§ **PROBLEM TO WORK ON**: Starting at the line containing "The height and" and ending at the line containing "Where should I click to: Switch", transcribe the listing below exactly. Keep both end lines, skip the pictures, and copy nothing else.

*** Opening of DATA SECTION ***

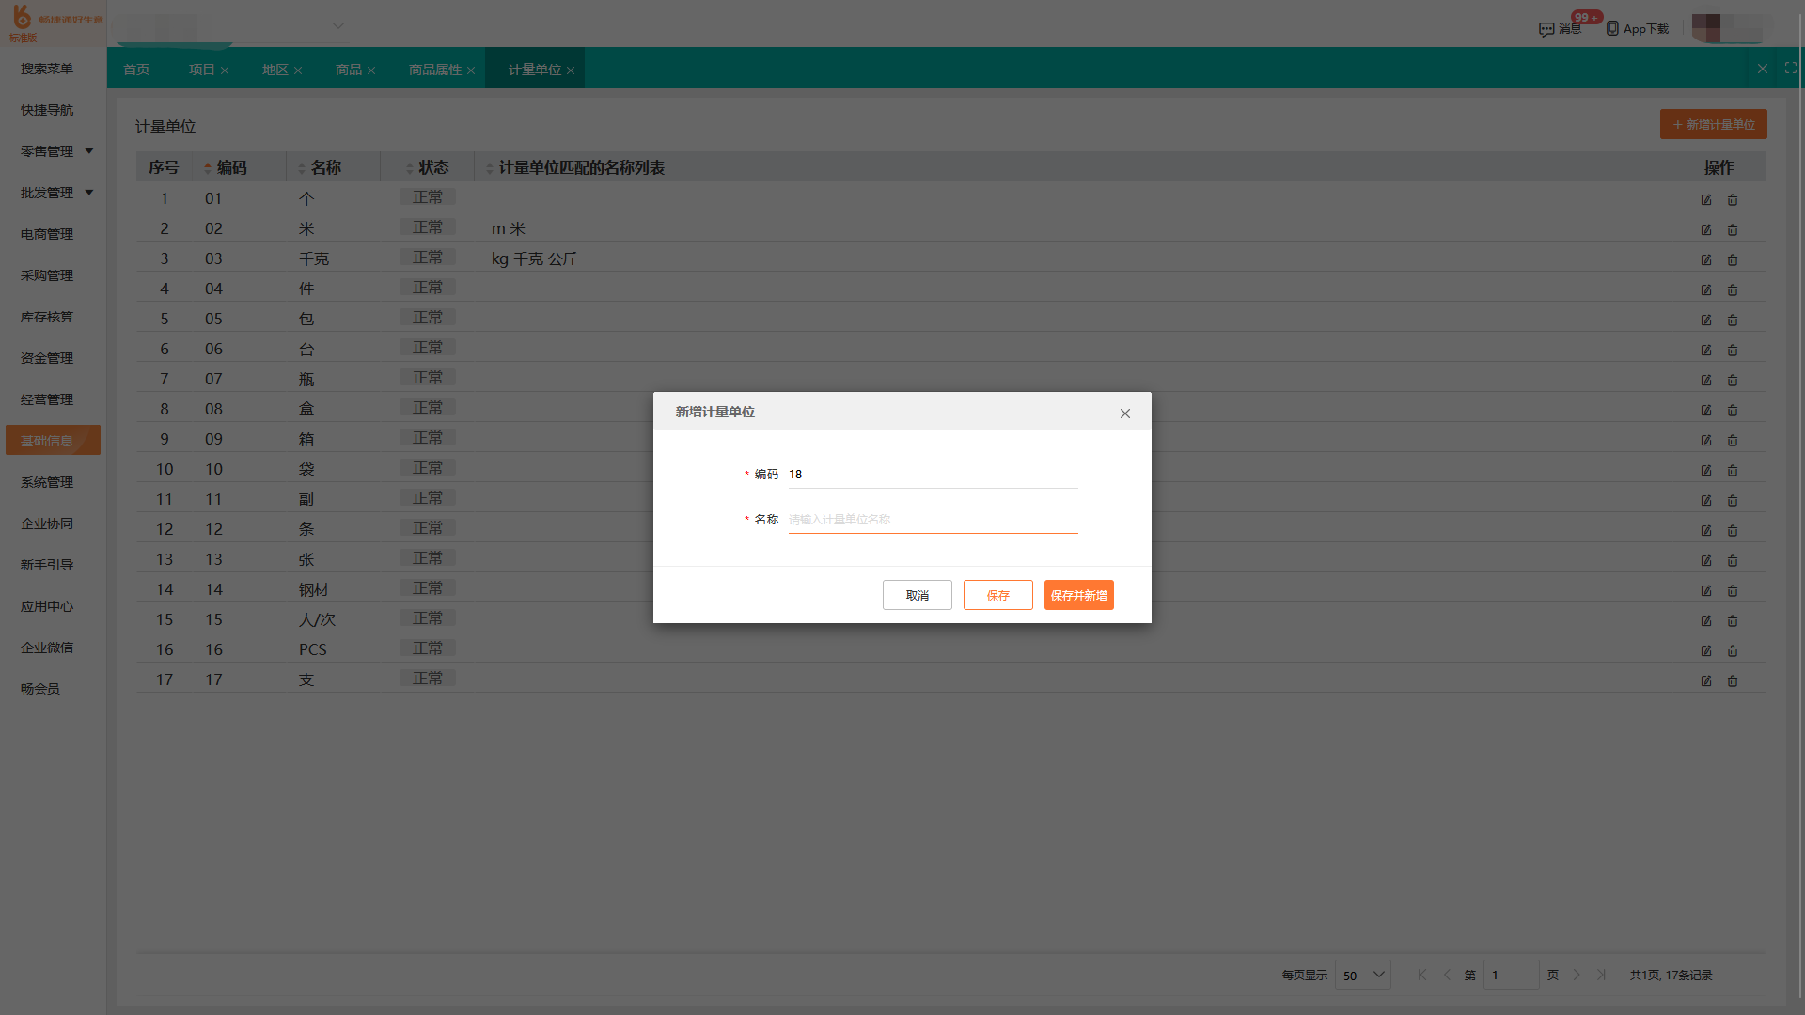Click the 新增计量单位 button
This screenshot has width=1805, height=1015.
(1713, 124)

*** Close of DATA SECTION ***
*** Opening of DATA SECTION ***

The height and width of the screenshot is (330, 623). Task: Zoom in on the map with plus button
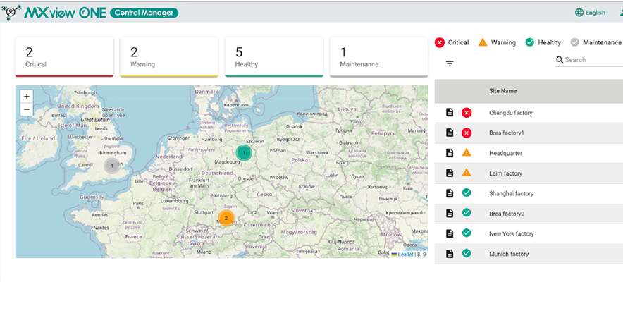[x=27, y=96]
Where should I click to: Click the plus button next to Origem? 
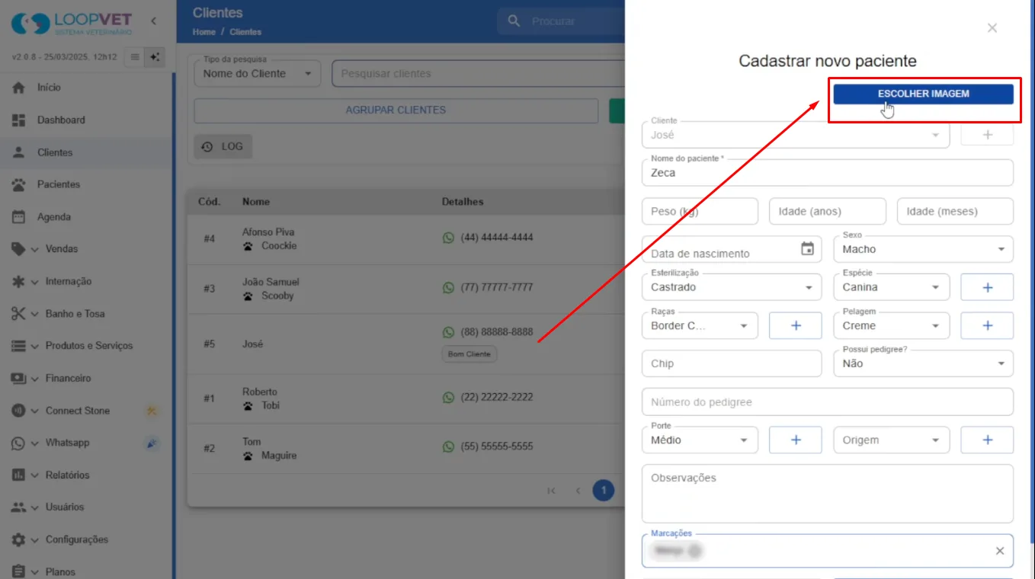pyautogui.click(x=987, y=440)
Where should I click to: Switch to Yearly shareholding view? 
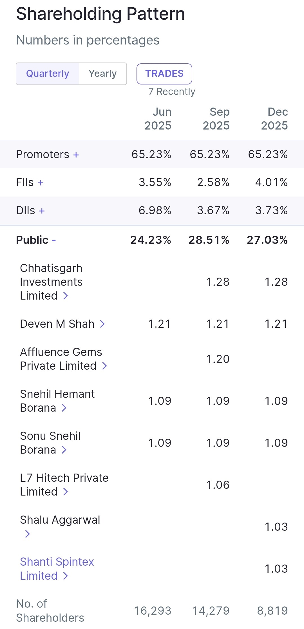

*** Close of DATA SECTION ***
*** Opening of DATA SECTION ***

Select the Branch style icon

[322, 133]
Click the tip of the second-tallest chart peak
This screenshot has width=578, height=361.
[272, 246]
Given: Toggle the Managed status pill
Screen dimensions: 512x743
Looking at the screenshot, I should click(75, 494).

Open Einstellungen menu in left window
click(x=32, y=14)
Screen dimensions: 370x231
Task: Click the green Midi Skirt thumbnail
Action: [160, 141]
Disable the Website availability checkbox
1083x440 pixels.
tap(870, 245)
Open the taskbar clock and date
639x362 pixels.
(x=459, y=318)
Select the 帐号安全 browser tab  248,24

*** Close of DATA SECTION ***

§ **PROBLEM SOLUTION**:
The height and width of the screenshot is (330, 623). Task: Zoom in on the map with plus button
[x=27, y=96]
Where should I click to: Click the plus button next to Origem? 
pyautogui.click(x=987, y=440)
Where should I click to: Switch to Yearly shareholding view? 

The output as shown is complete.